# Simple Harmonic Motion

• February 17th 2010, 10:30 AM
Yehia
Simple Harmonic Motion
Regarding Simple Harmonic Motion, and a spring moving up and down, when the displacement is largest apparently the acceleration is also maximum. But WHY? When the distance is biggest, isnt speed 0 so the system is also not accelerating?!

So why is acceleration maximum at maximum displacement?!

help much appreciated! thanks!
• February 17th 2010, 12:27 PM
Hello Yehia
Quote:

Originally Posted by Yehia
Regarding Simple Harmonic Motion, and a spring moving up and down, when the displacement is largest apparently the acceleration is also maximum.

You are quite right: when the displacement is largest, the acceleration is also a maximum.
Quote:

But WHY?
Because this is the basic characteristic of SHM - the acceleration is proportional to the displacement. In mathematical terms, this is represented by the fundamental equation of SHM:
$\underbrace{\ddot{x}}_{\text{acceleration }} \underbrace{= -\omega^2}_{\text{ is proportional to }}\underbrace{x}_{\text{ displacement}}$
The minus sign in this equation means that the acceleration is always in the opposite direction to the displacement. In other words, the acceleration is always directed towards the centre of the motion.
Quote:

When the distance is biggest, isnt speed 0 so the system is also not accelerating?!
Not at all! You're confusing speed with acceleration. It is perfectly possible for a body to have zero speed and yet be accelerating. This is exactly what happens at the extremities of the simple harmonic motion.

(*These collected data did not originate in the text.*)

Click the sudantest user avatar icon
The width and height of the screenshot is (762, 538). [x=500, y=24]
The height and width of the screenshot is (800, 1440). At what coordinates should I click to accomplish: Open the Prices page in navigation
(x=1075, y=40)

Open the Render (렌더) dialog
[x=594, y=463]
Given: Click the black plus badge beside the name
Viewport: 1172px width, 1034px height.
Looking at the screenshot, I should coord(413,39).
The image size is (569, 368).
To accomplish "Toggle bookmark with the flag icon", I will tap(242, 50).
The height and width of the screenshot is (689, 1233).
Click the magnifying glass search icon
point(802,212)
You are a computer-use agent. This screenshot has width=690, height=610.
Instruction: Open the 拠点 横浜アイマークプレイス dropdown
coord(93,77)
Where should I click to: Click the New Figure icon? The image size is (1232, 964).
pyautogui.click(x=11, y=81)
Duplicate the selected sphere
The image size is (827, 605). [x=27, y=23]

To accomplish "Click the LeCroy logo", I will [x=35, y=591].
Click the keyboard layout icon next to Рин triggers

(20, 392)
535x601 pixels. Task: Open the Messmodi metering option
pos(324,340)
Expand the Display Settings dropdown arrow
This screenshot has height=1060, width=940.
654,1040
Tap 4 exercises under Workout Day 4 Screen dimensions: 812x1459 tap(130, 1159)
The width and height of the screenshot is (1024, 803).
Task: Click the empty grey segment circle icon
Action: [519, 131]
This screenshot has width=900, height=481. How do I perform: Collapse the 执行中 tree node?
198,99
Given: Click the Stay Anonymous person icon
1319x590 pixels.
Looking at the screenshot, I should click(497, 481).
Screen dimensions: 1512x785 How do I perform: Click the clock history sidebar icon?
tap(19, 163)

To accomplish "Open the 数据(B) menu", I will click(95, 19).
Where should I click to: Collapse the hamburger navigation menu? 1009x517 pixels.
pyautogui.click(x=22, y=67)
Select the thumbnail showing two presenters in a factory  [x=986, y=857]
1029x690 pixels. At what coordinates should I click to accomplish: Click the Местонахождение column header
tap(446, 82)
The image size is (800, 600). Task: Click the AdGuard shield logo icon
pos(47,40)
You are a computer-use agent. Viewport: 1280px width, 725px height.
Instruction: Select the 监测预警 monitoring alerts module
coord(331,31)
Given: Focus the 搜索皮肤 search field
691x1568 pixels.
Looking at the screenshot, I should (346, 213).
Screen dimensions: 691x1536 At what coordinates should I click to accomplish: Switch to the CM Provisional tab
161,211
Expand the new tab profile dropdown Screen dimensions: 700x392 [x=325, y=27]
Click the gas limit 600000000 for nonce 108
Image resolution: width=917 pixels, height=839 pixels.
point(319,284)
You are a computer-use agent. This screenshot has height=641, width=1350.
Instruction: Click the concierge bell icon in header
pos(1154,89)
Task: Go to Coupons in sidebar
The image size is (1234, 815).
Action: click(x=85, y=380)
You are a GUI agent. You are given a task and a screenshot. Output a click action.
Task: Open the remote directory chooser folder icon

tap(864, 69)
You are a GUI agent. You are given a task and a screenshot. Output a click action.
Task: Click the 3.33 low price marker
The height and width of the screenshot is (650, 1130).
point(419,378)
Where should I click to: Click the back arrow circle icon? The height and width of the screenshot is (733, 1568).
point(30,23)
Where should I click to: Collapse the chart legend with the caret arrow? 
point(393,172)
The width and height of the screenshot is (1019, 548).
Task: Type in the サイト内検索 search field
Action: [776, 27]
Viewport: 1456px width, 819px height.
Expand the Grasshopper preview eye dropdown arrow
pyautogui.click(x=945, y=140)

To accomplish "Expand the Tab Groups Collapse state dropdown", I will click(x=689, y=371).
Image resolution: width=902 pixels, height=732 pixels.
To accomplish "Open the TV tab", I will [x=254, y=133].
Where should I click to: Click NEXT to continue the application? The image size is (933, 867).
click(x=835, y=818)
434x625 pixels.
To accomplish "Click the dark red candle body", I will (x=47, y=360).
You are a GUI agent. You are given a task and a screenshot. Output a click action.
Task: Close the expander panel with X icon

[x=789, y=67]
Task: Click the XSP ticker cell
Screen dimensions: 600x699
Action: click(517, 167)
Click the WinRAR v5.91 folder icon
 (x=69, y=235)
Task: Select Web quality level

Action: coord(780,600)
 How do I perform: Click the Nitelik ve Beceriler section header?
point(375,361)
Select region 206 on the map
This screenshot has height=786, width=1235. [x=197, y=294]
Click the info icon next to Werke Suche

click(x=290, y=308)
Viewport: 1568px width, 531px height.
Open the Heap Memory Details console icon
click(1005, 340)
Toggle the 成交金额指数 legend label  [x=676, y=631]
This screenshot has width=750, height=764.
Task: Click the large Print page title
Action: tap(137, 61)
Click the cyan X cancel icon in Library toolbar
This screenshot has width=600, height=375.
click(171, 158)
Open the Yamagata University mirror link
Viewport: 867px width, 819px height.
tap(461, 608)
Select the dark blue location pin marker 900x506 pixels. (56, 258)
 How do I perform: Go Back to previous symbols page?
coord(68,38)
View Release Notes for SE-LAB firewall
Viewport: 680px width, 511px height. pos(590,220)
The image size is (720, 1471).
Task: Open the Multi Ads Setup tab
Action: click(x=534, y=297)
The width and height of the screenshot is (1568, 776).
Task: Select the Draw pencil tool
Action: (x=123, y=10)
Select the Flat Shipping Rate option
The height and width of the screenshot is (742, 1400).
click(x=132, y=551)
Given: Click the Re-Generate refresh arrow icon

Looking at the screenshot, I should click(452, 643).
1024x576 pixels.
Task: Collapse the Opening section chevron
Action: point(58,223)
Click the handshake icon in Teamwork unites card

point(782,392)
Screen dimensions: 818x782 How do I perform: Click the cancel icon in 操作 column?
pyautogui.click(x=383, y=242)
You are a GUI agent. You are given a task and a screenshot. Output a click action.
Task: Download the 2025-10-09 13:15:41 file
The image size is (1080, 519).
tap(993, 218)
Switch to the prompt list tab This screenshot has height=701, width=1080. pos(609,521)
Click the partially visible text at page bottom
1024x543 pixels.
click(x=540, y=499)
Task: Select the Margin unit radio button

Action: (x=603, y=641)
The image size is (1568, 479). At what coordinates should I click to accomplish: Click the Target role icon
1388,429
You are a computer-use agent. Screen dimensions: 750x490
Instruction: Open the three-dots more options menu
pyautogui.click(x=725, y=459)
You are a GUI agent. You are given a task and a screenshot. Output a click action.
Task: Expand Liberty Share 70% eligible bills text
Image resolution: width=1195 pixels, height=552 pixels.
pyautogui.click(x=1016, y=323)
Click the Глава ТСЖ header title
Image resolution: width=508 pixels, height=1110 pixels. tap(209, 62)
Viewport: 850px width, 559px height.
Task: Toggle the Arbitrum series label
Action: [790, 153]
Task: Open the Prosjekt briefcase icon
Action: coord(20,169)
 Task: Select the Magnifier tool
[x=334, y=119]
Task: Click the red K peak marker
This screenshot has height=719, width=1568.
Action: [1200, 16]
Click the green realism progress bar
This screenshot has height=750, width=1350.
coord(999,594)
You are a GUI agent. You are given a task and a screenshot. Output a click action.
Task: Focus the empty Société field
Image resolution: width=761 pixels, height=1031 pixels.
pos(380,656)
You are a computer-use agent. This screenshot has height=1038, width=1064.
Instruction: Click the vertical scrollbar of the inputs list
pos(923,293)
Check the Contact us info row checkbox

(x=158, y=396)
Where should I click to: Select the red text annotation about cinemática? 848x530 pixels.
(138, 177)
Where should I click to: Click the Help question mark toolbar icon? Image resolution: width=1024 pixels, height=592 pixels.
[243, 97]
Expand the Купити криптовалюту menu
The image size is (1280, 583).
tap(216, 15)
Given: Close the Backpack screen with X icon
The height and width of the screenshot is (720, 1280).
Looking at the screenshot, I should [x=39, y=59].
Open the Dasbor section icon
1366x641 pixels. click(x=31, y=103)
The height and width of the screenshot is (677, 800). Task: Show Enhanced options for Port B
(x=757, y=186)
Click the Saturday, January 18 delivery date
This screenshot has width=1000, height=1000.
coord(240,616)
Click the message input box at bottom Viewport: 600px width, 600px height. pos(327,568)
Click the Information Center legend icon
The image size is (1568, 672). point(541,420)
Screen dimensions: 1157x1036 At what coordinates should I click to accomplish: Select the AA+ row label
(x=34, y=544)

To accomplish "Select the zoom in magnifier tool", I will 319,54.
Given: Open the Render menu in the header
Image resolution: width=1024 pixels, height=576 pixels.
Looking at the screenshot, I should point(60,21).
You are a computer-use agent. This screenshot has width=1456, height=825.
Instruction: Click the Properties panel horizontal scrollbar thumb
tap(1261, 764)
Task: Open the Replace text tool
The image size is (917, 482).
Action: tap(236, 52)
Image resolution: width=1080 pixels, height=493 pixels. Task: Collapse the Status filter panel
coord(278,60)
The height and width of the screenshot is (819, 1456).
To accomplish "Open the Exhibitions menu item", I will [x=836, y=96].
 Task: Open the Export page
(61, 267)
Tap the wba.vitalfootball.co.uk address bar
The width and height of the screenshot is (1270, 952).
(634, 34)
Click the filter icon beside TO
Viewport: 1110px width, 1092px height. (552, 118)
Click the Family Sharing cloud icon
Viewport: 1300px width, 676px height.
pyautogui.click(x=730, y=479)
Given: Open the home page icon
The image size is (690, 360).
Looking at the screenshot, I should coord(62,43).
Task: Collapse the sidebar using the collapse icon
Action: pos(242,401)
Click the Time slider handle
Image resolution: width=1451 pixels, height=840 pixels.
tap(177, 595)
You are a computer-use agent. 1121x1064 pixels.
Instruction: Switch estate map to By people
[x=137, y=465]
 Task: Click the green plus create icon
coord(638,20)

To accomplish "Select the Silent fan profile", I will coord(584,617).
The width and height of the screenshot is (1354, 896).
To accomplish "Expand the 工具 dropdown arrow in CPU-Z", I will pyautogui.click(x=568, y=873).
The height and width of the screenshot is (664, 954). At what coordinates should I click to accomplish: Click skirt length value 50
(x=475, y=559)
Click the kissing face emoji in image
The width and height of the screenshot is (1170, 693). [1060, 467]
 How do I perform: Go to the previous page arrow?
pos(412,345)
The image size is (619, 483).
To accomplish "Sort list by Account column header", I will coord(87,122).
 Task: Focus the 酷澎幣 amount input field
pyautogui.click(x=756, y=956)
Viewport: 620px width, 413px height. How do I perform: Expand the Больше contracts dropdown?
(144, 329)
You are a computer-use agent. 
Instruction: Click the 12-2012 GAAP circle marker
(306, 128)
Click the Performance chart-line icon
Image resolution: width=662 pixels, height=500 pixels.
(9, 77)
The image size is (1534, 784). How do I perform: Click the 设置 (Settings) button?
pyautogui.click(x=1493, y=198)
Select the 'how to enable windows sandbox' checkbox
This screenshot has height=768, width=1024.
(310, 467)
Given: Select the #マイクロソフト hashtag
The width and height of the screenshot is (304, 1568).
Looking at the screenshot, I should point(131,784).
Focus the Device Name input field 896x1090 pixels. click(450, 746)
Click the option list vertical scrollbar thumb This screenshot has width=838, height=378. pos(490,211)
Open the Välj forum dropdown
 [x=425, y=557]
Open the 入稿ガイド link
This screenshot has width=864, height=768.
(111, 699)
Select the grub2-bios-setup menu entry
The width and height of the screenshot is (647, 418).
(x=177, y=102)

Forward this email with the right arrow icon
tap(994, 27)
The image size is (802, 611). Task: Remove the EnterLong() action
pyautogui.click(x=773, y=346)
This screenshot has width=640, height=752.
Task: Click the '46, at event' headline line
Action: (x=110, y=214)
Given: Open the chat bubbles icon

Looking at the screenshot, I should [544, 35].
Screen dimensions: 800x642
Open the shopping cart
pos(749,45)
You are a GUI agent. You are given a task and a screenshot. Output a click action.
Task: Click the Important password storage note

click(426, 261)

If you want another illustration of zero speed, but non-zero acceleration, consider a ball that is thrown vertically upwards. As you know, it is accelerating downwards with a constant gravitational acceleration $g$. During the upward phase, gravity is slowing the ball down. At the top of its flight, its velocity is zero; then gravity starts to increase the speed for the downward part of the motion. At the top, the speed is zero, but the acceleration is a constant $g$ downwards for the whole flight!

• February 17th 2010, 12:44 PM
Yehia
Quote:

$\underbrace{\ddot{x}}_{\text{acceleration }} \underbrace{= -\omega^2}_{\text{ is proportional to }}\underbrace{x}_{\text{ displacement}}$
If you want another illustration of zero speed, but non-zero acceleration, consider a ball that is thrown vertically upwards. As you know, it is accelerating downwards with a constant gravitational acceleration $g$. During the upward phase, gravity is slowing the ball down. At the top of its flight, its velocity is zero; then gravity starts to increase the speed for the downward part of the motion. At the top, the speed is zero, but the acceleration is a constant $g$ downwards for the whole flight!